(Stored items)
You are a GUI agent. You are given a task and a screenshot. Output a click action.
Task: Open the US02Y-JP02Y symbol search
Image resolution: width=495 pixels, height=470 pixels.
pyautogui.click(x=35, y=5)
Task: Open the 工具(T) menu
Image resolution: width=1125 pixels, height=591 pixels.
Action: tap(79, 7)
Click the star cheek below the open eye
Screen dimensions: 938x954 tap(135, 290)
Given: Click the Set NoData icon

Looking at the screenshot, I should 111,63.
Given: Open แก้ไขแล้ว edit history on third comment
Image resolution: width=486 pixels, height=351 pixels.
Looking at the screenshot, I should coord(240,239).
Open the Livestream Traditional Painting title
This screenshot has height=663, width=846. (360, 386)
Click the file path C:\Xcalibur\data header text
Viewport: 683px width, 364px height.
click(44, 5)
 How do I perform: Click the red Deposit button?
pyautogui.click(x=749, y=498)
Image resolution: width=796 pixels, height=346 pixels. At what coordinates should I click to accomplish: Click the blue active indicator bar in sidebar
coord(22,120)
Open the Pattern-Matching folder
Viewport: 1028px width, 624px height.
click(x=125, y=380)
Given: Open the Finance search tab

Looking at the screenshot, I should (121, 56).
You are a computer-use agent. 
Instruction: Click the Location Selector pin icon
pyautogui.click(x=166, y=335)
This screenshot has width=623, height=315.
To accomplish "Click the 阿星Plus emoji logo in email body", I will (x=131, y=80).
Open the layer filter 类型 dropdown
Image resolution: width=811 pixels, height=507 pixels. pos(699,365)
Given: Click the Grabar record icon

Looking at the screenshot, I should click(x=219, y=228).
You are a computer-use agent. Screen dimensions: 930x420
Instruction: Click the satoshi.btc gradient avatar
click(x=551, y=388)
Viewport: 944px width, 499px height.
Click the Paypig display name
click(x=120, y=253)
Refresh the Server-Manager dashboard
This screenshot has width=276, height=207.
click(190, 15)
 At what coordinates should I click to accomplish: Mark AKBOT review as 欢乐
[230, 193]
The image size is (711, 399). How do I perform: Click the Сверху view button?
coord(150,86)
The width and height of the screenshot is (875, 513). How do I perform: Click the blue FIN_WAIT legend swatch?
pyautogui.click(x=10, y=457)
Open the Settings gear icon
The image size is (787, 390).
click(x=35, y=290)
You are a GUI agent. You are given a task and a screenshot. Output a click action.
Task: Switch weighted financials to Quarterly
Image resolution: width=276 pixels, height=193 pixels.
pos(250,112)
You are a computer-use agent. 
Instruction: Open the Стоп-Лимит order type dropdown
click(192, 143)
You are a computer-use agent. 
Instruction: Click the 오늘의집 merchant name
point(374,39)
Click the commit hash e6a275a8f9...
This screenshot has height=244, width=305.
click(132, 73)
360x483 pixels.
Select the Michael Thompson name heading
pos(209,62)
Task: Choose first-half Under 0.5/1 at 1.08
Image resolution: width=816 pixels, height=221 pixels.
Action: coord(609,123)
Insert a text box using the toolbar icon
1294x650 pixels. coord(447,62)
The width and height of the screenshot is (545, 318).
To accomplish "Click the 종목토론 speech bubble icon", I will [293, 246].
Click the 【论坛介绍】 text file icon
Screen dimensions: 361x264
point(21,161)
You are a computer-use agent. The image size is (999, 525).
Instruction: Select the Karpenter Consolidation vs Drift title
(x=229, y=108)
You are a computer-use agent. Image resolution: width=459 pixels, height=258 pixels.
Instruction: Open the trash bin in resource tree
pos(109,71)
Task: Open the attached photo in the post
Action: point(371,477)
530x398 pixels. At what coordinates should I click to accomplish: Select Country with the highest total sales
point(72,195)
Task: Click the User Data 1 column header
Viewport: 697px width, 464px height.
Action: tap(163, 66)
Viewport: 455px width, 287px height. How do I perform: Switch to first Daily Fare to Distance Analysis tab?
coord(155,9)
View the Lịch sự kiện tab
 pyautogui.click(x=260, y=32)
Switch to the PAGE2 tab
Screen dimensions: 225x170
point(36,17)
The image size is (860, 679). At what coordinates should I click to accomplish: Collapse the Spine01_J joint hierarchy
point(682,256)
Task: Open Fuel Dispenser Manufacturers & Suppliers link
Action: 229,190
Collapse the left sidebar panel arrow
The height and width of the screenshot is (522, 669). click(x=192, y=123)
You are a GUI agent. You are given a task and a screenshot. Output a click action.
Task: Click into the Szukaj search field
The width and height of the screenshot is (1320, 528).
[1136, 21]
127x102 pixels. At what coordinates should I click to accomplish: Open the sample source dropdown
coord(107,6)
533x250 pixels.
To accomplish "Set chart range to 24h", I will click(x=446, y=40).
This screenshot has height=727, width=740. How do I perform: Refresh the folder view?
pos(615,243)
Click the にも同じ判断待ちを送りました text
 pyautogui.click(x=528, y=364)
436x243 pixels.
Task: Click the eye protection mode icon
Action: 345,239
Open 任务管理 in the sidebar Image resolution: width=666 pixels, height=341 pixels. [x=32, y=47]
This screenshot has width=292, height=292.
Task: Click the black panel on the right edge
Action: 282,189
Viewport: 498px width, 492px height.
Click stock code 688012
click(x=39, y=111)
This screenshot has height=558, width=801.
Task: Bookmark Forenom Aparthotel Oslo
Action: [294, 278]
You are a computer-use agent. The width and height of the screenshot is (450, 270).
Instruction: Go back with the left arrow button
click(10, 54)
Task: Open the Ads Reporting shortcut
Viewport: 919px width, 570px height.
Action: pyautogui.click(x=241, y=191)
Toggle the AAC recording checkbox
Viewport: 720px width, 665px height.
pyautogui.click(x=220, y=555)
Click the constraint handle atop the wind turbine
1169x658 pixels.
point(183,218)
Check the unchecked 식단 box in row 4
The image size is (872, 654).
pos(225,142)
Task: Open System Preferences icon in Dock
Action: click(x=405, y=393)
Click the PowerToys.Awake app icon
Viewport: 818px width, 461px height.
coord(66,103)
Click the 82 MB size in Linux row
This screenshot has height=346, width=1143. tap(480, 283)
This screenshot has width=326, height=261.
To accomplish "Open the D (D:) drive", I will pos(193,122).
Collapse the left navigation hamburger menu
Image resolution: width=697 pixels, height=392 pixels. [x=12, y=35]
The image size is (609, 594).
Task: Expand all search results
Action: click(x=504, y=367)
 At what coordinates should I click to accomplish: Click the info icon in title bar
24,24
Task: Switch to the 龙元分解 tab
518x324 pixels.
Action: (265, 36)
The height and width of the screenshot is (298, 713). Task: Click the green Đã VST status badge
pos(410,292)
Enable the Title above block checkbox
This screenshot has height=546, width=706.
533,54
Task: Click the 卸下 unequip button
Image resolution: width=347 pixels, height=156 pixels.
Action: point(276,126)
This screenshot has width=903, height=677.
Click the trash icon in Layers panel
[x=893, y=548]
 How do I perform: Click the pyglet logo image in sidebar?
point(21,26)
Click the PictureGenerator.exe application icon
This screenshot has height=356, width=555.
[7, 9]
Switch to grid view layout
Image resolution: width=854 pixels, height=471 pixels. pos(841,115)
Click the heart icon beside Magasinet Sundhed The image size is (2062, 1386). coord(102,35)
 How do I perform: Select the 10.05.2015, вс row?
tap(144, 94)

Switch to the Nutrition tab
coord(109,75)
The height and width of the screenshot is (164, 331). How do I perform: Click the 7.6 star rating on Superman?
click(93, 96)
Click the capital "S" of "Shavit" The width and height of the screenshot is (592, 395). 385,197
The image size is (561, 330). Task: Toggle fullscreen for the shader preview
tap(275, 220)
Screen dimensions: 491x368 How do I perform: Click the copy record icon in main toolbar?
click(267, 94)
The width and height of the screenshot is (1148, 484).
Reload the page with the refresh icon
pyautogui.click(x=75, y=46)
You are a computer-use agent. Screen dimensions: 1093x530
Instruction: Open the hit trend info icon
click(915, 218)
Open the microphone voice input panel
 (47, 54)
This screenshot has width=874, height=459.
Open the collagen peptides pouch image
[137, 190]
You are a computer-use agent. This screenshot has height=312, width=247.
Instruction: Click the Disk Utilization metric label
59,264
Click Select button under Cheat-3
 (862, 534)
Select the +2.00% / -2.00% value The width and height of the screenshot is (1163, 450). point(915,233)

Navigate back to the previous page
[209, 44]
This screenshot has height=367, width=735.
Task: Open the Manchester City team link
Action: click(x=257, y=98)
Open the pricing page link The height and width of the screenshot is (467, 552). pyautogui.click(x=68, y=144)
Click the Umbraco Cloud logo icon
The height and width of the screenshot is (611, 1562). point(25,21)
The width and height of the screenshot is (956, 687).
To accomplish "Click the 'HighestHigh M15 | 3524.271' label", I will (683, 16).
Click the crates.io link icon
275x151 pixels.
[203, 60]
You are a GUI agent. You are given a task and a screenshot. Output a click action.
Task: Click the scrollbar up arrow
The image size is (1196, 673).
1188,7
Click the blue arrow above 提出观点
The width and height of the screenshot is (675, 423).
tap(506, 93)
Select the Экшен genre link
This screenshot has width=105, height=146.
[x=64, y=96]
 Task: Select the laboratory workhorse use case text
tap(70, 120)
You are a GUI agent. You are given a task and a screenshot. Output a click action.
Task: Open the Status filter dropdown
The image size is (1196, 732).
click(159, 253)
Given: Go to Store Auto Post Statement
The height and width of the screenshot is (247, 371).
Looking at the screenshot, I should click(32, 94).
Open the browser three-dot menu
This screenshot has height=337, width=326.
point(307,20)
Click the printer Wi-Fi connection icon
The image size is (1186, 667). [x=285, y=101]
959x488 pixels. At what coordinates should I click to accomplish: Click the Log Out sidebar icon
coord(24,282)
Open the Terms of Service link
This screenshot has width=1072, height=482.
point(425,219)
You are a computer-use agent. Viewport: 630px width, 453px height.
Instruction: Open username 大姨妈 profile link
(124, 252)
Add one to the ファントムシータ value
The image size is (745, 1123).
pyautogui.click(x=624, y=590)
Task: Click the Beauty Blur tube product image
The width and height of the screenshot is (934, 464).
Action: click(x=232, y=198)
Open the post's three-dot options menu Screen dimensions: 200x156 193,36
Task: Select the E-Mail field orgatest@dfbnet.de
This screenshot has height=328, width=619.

What the task requires - Could you output, exactly and with nothing else, the lines from the start of the records through the line containing "Given: Open แก้ไขแล้ว"?

Final answer -
You are a GUI agent. You are given a task and a screenshot. Output a click action.
Task: Open the US02Y-JP02Y symbol search
Image resolution: width=495 pixels, height=470 pixels.
pyautogui.click(x=35, y=5)
Task: Open the 工具(T) menu
Image resolution: width=1125 pixels, height=591 pixels.
Action: tap(79, 7)
Click the star cheek below the open eye
Screen dimensions: 938x954 tap(135, 290)
Given: Click the Set NoData icon

Looking at the screenshot, I should 111,63.
Given: Open แก้ไขแล้ว edit history on third comment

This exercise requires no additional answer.